Problem to solve: Return every line of the records that contains the string "Increase", copying each line in full.

Rows of pointing data:

=====

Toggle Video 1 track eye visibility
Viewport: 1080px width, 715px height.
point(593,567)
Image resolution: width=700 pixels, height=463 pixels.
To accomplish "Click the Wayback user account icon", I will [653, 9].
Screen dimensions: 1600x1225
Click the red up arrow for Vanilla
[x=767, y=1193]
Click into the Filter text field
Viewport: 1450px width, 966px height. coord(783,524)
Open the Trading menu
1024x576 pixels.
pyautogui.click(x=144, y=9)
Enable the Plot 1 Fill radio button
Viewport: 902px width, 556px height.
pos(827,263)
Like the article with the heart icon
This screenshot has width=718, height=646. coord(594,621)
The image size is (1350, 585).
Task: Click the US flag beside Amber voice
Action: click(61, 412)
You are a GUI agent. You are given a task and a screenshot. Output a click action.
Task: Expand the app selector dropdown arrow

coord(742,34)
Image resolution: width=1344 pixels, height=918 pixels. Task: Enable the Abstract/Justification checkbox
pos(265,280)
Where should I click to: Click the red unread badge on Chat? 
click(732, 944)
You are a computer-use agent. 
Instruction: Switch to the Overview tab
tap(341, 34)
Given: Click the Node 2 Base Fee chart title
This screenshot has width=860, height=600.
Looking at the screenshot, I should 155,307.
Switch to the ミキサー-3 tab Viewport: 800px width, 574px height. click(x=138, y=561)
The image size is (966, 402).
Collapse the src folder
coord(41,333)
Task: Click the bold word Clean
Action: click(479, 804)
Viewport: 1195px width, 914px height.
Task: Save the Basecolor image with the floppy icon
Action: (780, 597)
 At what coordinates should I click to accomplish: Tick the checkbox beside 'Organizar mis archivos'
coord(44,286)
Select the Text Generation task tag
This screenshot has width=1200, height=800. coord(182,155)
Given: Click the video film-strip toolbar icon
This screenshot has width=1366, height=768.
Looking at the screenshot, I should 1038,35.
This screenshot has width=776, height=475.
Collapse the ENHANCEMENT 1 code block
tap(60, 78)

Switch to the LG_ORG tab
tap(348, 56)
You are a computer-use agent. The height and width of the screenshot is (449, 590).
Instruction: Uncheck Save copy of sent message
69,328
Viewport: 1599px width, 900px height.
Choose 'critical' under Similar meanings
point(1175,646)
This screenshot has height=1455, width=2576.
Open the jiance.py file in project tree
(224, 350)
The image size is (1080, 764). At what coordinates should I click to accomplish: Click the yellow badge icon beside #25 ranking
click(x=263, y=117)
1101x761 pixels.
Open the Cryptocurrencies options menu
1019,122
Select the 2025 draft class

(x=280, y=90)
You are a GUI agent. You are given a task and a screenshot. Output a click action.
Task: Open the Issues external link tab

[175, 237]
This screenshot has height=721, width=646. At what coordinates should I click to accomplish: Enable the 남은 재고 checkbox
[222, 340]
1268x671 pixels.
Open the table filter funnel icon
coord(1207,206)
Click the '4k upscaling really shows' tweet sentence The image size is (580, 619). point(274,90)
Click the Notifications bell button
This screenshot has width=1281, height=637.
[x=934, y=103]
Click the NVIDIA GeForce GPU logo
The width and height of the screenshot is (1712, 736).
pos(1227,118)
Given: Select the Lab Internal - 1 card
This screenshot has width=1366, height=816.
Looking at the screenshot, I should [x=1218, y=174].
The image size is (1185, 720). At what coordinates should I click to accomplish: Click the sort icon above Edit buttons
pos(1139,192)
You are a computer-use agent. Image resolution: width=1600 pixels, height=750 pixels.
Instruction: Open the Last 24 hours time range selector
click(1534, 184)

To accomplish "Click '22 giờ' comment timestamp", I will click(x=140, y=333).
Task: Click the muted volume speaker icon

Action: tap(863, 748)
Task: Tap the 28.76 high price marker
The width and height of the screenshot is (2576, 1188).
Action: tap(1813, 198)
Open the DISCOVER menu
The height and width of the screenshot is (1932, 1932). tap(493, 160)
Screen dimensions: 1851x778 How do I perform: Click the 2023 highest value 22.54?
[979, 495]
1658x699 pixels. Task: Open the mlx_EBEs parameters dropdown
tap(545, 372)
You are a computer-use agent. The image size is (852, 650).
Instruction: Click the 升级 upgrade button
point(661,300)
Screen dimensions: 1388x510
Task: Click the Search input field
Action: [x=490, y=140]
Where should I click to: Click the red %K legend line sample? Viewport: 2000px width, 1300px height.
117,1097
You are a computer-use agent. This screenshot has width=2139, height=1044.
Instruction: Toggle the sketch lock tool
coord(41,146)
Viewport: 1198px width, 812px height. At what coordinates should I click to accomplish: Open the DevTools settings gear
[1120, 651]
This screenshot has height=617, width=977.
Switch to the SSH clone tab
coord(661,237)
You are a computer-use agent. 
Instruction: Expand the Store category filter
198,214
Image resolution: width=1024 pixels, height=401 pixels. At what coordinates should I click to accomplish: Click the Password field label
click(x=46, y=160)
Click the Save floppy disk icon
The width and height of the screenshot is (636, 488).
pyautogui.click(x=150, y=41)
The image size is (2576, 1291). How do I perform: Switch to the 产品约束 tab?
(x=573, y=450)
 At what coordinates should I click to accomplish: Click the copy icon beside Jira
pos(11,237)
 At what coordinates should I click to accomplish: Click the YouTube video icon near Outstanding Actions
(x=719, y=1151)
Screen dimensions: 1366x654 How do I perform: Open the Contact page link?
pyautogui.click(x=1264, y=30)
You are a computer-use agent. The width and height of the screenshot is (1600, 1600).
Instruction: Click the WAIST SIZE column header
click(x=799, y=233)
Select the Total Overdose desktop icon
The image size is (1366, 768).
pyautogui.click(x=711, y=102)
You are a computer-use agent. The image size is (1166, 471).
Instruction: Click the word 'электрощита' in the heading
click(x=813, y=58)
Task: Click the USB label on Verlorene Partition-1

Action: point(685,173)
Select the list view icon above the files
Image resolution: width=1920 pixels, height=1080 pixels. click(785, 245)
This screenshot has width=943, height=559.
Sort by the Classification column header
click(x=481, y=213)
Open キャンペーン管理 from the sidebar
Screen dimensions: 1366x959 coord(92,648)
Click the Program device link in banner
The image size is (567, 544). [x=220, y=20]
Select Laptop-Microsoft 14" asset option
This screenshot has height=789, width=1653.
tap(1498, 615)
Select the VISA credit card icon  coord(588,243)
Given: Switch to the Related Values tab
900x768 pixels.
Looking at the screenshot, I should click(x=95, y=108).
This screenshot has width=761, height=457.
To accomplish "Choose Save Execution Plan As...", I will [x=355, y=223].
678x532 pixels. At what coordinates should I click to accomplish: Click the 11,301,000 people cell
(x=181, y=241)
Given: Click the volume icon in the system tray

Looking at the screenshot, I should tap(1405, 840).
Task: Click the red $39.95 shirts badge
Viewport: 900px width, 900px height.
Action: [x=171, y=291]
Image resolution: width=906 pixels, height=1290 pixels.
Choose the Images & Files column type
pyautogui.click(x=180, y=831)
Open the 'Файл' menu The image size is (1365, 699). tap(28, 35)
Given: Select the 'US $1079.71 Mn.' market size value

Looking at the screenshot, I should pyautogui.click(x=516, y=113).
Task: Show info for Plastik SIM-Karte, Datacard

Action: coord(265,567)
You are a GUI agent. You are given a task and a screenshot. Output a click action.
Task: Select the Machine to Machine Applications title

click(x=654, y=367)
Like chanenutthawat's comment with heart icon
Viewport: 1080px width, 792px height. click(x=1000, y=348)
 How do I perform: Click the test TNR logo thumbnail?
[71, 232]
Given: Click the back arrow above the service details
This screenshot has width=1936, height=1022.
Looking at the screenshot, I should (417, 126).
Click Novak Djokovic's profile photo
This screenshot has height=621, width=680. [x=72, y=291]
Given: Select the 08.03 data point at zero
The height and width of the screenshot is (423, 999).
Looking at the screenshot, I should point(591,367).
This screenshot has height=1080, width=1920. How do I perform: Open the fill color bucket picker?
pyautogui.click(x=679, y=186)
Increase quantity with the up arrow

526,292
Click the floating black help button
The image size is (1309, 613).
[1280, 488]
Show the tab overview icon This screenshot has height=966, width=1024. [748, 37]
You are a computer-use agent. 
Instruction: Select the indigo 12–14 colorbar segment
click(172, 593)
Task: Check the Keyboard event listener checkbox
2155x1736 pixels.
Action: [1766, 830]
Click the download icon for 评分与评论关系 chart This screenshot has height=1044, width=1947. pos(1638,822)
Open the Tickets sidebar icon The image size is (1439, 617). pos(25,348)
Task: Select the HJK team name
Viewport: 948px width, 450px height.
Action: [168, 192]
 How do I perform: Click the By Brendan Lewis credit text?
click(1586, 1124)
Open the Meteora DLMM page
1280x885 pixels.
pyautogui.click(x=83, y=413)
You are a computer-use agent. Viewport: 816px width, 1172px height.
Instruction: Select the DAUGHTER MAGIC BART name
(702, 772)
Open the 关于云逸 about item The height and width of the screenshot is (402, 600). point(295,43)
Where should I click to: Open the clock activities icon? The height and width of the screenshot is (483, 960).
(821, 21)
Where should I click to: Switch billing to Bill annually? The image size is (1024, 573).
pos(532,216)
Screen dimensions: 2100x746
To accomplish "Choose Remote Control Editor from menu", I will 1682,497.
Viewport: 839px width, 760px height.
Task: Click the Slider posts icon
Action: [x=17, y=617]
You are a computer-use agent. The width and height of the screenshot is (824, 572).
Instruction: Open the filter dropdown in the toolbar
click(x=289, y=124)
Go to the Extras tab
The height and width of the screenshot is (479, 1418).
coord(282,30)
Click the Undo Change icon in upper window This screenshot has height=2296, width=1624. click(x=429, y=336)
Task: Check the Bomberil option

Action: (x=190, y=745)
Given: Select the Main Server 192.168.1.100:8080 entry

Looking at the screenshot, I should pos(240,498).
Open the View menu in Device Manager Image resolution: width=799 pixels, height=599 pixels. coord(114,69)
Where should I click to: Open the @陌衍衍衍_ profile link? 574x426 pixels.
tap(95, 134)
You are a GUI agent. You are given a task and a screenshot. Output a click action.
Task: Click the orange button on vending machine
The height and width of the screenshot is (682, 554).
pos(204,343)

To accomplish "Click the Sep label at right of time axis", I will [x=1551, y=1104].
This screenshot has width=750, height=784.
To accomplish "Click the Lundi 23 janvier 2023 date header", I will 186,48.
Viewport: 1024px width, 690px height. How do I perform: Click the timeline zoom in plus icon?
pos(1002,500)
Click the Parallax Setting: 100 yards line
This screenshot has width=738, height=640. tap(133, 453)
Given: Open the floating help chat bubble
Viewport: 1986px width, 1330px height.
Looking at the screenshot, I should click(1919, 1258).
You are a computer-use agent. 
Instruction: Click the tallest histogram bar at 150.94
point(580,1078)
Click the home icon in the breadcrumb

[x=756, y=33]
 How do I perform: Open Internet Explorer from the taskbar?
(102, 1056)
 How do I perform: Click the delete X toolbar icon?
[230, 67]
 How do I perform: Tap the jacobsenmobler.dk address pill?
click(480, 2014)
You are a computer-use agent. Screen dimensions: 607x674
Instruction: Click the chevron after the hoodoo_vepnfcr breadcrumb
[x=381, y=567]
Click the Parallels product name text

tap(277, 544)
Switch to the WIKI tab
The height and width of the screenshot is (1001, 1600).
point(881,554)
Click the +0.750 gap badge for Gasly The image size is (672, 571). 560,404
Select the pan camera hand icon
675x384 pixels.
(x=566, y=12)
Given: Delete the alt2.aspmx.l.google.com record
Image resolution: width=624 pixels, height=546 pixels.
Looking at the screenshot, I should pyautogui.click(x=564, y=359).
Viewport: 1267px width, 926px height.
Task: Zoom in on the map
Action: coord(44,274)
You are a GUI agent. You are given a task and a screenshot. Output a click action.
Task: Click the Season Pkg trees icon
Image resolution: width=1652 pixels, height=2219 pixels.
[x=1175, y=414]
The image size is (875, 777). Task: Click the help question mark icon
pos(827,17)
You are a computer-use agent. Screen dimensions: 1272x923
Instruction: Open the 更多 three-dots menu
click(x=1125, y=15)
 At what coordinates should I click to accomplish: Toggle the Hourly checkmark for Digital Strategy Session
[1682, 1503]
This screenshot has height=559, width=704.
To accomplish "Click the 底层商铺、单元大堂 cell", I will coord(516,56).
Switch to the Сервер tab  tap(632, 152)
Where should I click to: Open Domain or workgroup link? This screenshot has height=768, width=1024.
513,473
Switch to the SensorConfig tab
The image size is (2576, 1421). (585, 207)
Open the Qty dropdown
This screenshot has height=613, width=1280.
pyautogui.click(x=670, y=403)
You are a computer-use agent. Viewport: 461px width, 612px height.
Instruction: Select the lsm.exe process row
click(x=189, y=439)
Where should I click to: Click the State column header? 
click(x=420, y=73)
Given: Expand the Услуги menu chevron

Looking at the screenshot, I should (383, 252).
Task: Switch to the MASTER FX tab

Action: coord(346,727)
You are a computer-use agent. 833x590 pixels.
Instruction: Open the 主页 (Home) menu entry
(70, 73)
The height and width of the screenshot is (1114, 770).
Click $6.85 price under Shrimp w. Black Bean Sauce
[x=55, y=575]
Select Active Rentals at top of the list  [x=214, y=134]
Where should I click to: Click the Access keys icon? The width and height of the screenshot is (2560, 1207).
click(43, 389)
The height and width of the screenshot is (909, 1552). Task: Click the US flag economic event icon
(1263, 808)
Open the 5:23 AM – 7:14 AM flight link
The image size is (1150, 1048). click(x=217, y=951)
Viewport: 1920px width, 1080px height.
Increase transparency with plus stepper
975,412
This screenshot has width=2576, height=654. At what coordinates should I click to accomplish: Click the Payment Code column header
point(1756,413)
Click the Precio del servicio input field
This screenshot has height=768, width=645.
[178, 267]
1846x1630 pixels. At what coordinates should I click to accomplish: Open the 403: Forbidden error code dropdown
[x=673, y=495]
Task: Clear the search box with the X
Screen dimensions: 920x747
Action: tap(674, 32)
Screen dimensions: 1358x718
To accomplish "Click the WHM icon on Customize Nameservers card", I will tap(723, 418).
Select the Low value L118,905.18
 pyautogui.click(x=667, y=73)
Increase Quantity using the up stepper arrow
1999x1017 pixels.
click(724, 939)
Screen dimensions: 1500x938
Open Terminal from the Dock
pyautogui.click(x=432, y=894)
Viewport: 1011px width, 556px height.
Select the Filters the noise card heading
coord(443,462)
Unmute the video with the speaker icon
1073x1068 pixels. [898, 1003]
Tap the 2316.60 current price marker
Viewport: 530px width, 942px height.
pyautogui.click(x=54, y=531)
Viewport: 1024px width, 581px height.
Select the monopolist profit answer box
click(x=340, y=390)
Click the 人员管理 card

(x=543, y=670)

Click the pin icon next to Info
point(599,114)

=====

Task answer:
Increase quantity with the up arrow
Increase transparency with plus stepper
Increase Quantity using the up stepper arrow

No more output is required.